> _REQUIRED ACTION_: Transcribe the following entries word for word. End with the line where "You are a computer-use agent. 1232x961" appears.

= = = =

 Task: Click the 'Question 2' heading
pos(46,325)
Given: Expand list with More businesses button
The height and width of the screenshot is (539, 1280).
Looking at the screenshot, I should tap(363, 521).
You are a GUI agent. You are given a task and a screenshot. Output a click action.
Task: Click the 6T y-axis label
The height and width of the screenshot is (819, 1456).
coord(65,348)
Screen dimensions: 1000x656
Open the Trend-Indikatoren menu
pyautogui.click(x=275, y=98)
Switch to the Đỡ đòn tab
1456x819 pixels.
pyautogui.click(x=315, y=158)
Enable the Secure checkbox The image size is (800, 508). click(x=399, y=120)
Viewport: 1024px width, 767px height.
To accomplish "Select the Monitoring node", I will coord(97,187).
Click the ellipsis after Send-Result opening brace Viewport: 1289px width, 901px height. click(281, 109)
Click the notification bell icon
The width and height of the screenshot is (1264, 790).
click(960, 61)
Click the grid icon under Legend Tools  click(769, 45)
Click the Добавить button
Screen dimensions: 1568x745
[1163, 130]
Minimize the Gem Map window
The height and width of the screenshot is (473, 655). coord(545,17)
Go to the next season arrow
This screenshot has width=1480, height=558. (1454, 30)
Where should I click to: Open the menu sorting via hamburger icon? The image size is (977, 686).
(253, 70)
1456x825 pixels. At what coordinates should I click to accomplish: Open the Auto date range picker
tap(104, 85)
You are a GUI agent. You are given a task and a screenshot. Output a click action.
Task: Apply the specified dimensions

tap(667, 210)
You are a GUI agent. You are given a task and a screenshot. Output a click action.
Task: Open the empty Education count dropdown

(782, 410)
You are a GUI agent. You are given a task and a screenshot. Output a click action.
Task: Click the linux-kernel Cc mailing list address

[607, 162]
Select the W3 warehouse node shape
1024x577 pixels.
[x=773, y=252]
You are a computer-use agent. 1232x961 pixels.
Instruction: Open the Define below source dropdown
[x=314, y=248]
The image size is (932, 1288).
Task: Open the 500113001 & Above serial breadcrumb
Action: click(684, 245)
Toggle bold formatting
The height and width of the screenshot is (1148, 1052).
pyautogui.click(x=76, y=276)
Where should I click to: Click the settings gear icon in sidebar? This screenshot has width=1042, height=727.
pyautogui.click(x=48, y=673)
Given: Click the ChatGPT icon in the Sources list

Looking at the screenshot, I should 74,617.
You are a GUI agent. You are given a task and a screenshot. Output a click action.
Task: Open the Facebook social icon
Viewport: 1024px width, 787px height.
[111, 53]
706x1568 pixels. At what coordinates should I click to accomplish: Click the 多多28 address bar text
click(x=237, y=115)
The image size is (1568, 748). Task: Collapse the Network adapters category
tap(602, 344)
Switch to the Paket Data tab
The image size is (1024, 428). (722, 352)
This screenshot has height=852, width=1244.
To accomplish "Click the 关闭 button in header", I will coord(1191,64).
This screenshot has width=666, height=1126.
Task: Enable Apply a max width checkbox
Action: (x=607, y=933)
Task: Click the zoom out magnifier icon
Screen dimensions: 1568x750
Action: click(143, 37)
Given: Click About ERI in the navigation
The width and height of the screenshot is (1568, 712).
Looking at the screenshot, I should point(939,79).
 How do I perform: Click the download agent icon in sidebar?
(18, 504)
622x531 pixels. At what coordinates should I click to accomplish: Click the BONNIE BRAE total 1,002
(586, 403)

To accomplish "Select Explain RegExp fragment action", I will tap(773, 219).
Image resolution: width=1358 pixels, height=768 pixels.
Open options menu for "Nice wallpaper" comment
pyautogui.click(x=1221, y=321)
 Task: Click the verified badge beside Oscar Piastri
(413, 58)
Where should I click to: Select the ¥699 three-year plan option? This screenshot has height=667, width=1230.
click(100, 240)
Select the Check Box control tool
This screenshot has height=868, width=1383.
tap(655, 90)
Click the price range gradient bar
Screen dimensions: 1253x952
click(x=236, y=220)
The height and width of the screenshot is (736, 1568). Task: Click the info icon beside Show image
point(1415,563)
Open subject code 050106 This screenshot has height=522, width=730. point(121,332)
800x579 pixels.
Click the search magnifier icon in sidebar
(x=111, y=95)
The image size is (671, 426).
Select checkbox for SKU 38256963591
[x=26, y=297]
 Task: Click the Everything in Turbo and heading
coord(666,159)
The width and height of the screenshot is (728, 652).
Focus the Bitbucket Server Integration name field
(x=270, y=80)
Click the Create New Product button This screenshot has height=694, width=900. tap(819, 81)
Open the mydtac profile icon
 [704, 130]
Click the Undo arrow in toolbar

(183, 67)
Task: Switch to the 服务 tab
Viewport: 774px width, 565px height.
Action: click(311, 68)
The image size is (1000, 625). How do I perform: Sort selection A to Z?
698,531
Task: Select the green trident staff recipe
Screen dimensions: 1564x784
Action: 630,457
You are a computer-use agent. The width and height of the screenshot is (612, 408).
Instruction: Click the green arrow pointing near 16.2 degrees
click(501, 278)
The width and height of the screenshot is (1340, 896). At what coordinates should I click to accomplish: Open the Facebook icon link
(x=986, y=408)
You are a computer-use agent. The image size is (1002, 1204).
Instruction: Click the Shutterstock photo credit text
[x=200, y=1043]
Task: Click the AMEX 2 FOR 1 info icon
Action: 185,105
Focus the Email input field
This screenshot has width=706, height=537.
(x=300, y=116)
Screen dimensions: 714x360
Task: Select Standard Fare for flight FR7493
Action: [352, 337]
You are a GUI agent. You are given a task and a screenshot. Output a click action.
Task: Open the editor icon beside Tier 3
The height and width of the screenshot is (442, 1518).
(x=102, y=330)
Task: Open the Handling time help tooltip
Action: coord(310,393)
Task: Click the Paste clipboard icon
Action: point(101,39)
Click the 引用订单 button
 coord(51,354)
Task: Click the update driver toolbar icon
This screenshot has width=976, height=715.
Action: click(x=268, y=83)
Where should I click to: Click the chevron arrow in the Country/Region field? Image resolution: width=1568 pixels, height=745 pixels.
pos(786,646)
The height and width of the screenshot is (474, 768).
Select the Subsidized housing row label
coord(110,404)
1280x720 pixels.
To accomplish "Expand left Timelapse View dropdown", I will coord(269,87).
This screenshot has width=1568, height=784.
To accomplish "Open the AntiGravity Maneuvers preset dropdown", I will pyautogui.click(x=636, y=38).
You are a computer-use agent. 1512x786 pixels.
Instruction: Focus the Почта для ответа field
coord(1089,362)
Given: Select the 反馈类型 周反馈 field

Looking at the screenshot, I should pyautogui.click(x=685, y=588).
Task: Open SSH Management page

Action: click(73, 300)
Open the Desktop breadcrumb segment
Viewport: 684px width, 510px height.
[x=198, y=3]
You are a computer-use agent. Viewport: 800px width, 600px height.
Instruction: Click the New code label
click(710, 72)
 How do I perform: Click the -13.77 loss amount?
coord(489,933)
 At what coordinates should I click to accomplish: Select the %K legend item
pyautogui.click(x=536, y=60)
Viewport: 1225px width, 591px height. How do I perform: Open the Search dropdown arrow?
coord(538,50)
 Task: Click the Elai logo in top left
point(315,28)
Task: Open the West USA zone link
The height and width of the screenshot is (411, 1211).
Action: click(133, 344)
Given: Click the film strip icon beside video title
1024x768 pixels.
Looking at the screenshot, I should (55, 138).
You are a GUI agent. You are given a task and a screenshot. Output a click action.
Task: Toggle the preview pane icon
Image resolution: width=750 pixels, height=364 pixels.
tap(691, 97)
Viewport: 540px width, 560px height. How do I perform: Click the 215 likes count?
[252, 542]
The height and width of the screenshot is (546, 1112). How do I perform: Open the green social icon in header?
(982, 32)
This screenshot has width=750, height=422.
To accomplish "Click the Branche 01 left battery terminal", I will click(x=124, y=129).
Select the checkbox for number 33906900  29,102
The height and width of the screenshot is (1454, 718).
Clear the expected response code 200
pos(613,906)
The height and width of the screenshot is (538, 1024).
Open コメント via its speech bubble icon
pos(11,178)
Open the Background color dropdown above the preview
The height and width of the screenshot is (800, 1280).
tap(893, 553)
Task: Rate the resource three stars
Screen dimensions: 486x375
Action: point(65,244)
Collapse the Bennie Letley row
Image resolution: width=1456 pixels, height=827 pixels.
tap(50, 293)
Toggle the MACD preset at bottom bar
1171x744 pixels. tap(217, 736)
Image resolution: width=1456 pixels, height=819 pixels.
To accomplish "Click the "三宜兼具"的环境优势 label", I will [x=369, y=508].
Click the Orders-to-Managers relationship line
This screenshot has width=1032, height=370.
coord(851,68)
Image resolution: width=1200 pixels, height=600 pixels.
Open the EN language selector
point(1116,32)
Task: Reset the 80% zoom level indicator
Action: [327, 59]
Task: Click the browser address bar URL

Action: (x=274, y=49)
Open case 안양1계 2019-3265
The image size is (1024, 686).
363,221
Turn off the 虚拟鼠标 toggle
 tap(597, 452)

= = = =

> _RESULT OF THIS EXERCISE_:
 Task: Click the 'Question 2' heading
pos(46,325)
Given: Expand list with More businesses button
The height and width of the screenshot is (539, 1280).
Looking at the screenshot, I should tap(363, 521).
You are a GUI agent. You are given a task and a screenshot. Output a click action.
Task: Click the 6T y-axis label
The height and width of the screenshot is (819, 1456).
coord(65,348)
Screen dimensions: 1000x656
Open the Trend-Indikatoren menu
pyautogui.click(x=275, y=98)
Switch to the Đỡ đòn tab
1456x819 pixels.
pyautogui.click(x=315, y=158)
Enable the Secure checkbox The image size is (800, 508). click(x=399, y=120)
Viewport: 1024px width, 767px height.
To accomplish "Select the Monitoring node", I will coord(97,187).
Click the ellipsis after Send-Result opening brace Viewport: 1289px width, 901px height. click(281, 109)
Click the notification bell icon
The width and height of the screenshot is (1264, 790).
click(960, 61)
Click the grid icon under Legend Tools  click(769, 45)
Click the Добавить button
Screen dimensions: 1568x745
[1163, 130]
Minimize the Gem Map window
The height and width of the screenshot is (473, 655). coord(545,17)
Go to the next season arrow
This screenshot has width=1480, height=558. (1454, 30)
Where should I click to: Open the menu sorting via hamburger icon? The image size is (977, 686).
(253, 70)
1456x825 pixels. At what coordinates should I click to accomplish: Open the Auto date range picker
tap(104, 85)
You are a GUI agent. You are given a task and a screenshot. Output a click action.
Task: Apply the specified dimensions

tap(667, 210)
You are a GUI agent. You are given a task and a screenshot. Output a click action.
Task: Open the empty Education count dropdown

(782, 410)
You are a GUI agent. You are given a task and a screenshot. Output a click action.
Task: Click the linux-kernel Cc mailing list address

[607, 162]
Select the W3 warehouse node shape
1024x577 pixels.
[x=773, y=252]
You are a computer-use agent. 1232x961 pixels.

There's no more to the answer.